At least he thought it was worth a mention. When
Christopher Orr reviewed J. J. Abrams’s new Star
Trek movie in the New Republic online, he must have
thought it incumbent on him to acknowledge in passing that, as he
put it, “the script (by Roberto Orci and Alex Kurtzman) may be
the most preposterous since Lex Luthor decided to take over the
world by way of kryptonic real estate: This is a film with,
literally, a black hole where its plot should be.” Not that
there’s anything wrong with that, apparently, since he mostly
liked the film. Oh, and don’t worry about literally
disappearing into that black hole either, by the way. He’s only
alluding to the film’s way cool representation of a
black hole — which, as it painstakingly explains, causes a mixup
in space-time that sets what plot there is in motion.

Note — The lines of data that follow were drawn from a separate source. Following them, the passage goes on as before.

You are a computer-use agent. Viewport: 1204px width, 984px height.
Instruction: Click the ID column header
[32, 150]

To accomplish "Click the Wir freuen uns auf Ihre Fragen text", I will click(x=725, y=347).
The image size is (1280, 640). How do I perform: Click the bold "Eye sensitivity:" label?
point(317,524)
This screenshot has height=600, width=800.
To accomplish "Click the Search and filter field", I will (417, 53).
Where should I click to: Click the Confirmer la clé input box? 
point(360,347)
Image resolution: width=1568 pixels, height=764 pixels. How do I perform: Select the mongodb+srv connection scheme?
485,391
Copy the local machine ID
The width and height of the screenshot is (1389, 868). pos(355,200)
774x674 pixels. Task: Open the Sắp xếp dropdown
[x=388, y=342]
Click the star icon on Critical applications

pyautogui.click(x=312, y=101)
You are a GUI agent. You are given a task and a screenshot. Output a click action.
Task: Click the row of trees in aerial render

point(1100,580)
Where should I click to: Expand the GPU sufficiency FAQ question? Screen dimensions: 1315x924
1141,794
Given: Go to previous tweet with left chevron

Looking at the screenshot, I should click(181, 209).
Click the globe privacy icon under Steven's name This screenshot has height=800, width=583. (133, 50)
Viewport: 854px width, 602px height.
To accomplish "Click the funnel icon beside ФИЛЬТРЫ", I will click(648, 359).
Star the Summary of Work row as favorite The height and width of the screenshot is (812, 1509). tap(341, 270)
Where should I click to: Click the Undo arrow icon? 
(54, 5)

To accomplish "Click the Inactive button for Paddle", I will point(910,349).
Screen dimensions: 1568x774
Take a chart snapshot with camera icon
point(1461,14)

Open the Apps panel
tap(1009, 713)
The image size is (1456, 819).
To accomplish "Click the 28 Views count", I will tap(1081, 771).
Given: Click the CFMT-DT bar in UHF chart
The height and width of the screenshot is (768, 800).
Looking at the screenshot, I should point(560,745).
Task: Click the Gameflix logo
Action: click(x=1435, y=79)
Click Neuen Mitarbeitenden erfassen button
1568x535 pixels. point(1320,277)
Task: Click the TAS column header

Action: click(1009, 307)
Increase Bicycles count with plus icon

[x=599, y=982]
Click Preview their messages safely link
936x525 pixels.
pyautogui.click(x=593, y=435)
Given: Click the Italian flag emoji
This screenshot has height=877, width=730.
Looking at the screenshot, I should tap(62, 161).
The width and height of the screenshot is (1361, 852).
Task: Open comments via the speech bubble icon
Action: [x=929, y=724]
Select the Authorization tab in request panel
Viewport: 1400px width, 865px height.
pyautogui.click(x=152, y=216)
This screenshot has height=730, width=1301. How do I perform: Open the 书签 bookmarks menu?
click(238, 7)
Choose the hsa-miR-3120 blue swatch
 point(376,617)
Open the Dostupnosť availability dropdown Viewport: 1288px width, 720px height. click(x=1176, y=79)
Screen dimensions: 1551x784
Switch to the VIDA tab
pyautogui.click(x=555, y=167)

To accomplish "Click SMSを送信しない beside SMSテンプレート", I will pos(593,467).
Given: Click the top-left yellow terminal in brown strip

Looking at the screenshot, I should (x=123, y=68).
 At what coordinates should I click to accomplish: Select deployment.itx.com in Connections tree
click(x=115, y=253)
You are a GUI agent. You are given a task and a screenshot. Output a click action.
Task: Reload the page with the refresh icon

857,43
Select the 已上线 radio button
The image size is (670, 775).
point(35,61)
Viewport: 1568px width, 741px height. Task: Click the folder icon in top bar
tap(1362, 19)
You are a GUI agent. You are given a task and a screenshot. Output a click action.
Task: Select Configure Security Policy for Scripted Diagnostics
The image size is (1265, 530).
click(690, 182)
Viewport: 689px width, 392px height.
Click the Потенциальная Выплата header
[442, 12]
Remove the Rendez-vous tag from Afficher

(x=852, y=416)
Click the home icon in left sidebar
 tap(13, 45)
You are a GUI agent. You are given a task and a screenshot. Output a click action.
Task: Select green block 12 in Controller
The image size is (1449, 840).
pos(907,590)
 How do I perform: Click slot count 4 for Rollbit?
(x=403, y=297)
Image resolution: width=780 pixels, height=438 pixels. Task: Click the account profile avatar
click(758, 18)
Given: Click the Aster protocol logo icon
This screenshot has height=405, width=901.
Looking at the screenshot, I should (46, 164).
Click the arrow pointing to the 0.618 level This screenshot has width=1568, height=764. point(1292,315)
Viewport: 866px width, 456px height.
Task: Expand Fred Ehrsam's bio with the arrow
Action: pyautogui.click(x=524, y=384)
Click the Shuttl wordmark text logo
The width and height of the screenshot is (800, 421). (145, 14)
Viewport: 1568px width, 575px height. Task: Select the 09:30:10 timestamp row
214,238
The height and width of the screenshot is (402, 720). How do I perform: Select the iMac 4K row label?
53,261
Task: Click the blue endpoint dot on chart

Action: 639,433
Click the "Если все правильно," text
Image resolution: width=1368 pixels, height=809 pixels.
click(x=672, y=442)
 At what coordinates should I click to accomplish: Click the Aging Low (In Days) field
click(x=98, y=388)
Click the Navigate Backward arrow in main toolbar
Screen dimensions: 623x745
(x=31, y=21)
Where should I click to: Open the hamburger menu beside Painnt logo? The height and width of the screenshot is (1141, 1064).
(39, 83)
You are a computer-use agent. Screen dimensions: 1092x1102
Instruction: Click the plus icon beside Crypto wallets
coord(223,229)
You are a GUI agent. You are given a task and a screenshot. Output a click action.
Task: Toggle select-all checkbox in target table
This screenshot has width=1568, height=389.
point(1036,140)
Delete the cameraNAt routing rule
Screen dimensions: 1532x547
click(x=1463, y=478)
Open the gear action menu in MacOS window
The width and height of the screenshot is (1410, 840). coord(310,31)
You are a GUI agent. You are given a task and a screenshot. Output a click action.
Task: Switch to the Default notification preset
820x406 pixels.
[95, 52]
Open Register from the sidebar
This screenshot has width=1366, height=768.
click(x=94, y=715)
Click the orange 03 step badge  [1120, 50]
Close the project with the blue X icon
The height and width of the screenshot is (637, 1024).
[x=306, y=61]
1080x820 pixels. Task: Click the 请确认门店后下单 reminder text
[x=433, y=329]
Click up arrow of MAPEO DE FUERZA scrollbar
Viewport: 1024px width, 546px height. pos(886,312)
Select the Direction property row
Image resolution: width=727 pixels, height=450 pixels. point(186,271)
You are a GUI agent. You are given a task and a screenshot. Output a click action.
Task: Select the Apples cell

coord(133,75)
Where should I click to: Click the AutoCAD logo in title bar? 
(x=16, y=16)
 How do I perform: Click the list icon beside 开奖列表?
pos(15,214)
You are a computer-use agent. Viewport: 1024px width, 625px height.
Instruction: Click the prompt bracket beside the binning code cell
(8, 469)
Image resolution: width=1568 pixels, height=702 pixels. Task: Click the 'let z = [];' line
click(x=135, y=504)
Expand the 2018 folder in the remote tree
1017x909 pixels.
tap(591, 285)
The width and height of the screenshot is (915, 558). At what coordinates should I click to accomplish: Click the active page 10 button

Most critics these days appear to be of the opinion of
Kevin Maher in the Times of London, who
explained to that paper’s readers the economics of Hollywood
franchises like “Star Trek” by sniffily insisting that “plot is
highly overrated.” But it seems to me that plot isn’t rated at
all — otherwise the critics who raved about the new Star
Trek would not have thought of the plot as even more of a
dispensable item than did Christopher Orr. What he and most
contemporary critics seem to like best about a movie is not that
it offers a ripping yarn but what they would call its
intertextuality. “Abrams keeps things moving at a lively clip,”
Mr. Orr writes approvingly, “tossing in elements borrowed from
The Empire Strikes Back, The Wrath of Khan, and even
Willy Wonka and the Chocolate Factory.” Ah, yes, that’s
the stuff. Who in the black holes of today’s movie palaces needs
plot or plausibility when you’ve got the opportunity to pass the
time ticking off the allusions to other movies that the
film-makers have been thoughtful and clever enough to insert for
your benefit?
That plus the spectacular computer-generated imagery ought to be
enough for anyone, I guess. Anyway, it will have to be, as the
film has virtually nothing else to offer, unless you count
talented impersonations by young actors of the now-old actors who
originated their roles back in the 1960s and the occasional bit
of snappy dialogue or in-joke. When Spock (Zachary Quinto) sees
his home planet annihilated, for example, he meditatively
observes: “I am now a member of an endangered species.” Or when,
on his departure for a dangerous mission, he tells the comely
Uhura (Zoë Saldana), “I will be back,” and she replies
coquettishly, “You had better be; I will be monitoring your
frequency.” I’d like to think that it’s also an in-joke when
George, the first Captain Kirk (Chris Hemsworth), asks some
Romulan aggressors: “What gives you the right to attack a federal
ship?” or when the terrifyingly vengeful Romulan leader (Eric
Bana) later pops up on the communications screen of the
Enterprise and says to Captain Pike (Bruce Greenwood):
“Hi, Christopher, I’m Nero.” But I’m not sure it is.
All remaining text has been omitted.